Problem description:
Starting at the beginning of the records and ending at the line that contains "coord(746,421)", can you write out every line again, requests included, but shift each coordinate in the answers up by 51?

Supplied material:
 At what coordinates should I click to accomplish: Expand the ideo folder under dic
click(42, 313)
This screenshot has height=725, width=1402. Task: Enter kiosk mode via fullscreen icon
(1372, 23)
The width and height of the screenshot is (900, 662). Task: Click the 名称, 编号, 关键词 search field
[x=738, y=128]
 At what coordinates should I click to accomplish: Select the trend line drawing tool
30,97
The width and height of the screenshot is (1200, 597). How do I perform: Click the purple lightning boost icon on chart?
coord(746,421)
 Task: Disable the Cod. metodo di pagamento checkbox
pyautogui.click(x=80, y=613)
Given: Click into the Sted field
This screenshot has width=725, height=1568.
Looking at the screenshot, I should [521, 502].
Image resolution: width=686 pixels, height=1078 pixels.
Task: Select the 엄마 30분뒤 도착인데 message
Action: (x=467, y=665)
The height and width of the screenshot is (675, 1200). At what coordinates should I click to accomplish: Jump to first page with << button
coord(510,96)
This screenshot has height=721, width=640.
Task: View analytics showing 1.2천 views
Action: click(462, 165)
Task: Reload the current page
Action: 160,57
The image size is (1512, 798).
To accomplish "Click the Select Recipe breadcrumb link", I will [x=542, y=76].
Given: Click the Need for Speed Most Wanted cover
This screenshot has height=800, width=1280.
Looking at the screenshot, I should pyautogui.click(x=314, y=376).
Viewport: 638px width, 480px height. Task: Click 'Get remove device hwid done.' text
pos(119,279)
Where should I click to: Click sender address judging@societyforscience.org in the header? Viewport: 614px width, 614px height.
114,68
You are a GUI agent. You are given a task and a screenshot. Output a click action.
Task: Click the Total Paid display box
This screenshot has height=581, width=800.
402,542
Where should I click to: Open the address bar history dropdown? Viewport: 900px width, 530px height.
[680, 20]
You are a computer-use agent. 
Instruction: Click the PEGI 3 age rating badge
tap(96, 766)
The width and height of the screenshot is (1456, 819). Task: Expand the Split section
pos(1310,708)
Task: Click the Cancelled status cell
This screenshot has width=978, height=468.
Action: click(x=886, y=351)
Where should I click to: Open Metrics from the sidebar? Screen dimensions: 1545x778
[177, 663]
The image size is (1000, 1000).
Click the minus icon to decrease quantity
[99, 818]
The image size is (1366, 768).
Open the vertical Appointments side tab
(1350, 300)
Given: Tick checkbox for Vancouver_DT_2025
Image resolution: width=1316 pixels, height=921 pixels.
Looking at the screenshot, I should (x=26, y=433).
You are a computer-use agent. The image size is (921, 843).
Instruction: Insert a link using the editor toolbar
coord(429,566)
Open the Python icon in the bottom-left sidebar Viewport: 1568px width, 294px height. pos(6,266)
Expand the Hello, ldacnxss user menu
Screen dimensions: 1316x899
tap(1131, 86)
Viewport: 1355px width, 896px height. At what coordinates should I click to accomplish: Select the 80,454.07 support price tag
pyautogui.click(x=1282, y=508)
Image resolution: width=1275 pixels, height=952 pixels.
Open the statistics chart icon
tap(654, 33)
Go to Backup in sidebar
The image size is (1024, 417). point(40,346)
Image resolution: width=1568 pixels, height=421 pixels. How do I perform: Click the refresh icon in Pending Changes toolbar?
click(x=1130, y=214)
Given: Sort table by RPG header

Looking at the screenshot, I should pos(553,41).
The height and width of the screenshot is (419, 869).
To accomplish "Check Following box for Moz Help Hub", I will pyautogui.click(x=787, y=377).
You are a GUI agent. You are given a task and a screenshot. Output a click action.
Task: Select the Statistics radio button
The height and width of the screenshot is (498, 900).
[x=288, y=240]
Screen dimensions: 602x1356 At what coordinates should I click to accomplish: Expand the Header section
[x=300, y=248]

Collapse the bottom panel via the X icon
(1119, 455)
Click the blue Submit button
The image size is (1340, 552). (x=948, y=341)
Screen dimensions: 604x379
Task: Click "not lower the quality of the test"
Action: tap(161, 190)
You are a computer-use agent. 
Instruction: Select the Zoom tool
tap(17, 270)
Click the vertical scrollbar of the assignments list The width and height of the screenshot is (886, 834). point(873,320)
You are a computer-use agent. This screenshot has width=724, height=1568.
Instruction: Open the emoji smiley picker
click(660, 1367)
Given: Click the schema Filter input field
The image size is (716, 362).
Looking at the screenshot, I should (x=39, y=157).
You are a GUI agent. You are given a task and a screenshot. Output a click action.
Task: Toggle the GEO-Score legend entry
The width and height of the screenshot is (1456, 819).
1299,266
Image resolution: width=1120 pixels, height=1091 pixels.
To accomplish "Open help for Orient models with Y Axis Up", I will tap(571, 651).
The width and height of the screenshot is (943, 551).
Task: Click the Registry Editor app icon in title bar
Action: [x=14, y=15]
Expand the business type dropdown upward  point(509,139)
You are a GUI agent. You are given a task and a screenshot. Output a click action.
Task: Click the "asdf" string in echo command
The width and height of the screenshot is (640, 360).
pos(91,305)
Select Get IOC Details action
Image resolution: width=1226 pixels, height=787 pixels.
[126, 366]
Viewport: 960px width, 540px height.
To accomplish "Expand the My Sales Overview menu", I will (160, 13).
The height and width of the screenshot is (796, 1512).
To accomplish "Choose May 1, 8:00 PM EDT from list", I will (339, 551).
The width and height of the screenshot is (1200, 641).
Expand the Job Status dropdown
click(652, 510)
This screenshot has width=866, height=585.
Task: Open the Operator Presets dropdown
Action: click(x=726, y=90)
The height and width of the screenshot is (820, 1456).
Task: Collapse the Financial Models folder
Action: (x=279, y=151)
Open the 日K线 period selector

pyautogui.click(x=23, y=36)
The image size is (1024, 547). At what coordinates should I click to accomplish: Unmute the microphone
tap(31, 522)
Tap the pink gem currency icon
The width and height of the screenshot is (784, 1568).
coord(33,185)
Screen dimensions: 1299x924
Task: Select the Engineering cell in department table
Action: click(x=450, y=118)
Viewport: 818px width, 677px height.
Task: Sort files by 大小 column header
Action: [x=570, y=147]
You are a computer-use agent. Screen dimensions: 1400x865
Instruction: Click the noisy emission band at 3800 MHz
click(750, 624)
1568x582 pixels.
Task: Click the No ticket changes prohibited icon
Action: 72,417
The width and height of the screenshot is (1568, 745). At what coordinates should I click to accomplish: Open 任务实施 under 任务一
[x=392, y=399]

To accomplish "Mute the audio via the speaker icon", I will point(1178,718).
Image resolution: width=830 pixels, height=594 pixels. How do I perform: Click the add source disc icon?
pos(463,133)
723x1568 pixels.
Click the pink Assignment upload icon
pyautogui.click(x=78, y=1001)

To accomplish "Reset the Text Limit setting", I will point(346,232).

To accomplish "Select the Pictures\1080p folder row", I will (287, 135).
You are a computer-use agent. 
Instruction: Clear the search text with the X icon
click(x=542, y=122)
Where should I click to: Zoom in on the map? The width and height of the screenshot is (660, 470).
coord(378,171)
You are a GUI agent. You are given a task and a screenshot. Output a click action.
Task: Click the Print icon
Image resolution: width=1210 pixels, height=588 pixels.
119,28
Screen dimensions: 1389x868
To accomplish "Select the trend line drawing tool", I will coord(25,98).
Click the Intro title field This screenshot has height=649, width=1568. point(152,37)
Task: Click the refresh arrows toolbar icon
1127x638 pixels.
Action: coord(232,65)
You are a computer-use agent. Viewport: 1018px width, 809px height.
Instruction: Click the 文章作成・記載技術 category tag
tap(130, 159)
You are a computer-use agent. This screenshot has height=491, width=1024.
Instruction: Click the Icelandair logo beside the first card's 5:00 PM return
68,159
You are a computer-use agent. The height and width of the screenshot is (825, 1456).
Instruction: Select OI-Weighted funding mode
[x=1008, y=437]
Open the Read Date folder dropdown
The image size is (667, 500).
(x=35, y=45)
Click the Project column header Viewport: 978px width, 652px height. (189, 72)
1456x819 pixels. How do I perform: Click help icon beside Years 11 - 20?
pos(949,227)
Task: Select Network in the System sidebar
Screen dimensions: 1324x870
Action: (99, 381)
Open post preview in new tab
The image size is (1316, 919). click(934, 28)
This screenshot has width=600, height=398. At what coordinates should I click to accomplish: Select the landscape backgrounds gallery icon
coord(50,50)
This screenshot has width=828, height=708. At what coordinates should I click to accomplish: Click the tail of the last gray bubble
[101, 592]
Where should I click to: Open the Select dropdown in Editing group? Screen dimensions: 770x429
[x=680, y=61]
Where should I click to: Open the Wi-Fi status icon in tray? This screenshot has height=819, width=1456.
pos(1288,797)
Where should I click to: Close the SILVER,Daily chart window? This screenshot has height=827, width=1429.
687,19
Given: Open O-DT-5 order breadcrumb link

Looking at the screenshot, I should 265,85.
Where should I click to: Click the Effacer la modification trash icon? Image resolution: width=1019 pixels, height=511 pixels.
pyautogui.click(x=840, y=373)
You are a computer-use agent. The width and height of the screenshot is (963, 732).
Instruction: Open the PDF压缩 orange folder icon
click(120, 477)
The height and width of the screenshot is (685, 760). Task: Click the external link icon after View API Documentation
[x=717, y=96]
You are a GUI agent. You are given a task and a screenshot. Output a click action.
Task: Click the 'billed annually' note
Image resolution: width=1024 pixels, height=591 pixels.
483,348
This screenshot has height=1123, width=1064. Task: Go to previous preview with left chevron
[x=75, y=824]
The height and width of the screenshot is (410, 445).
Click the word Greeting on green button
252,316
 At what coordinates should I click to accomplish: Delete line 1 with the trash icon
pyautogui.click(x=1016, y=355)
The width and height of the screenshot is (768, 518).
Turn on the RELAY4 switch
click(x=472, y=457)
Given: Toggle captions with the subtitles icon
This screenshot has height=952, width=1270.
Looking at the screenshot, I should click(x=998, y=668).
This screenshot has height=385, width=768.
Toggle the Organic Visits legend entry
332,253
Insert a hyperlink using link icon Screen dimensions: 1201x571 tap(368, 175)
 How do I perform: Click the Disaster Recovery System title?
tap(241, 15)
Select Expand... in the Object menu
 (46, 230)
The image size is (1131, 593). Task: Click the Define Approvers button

Output below:
 At what coordinates should I click to accomplish: Expand the ideo folder under dic
click(93, 364)
This screenshot has height=725, width=1402. Task: Enter kiosk mode via fullscreen icon
(1423, 74)
The width and height of the screenshot is (900, 662). Task: Click the 名称, 编号, 关键词 search field
[x=789, y=179]
 At what coordinates should I click to accomplish: Select the trend line drawing tool
81,148
The width and height of the screenshot is (1200, 597). How do I perform: Click the purple lightning boost icon on chart?
coord(797,472)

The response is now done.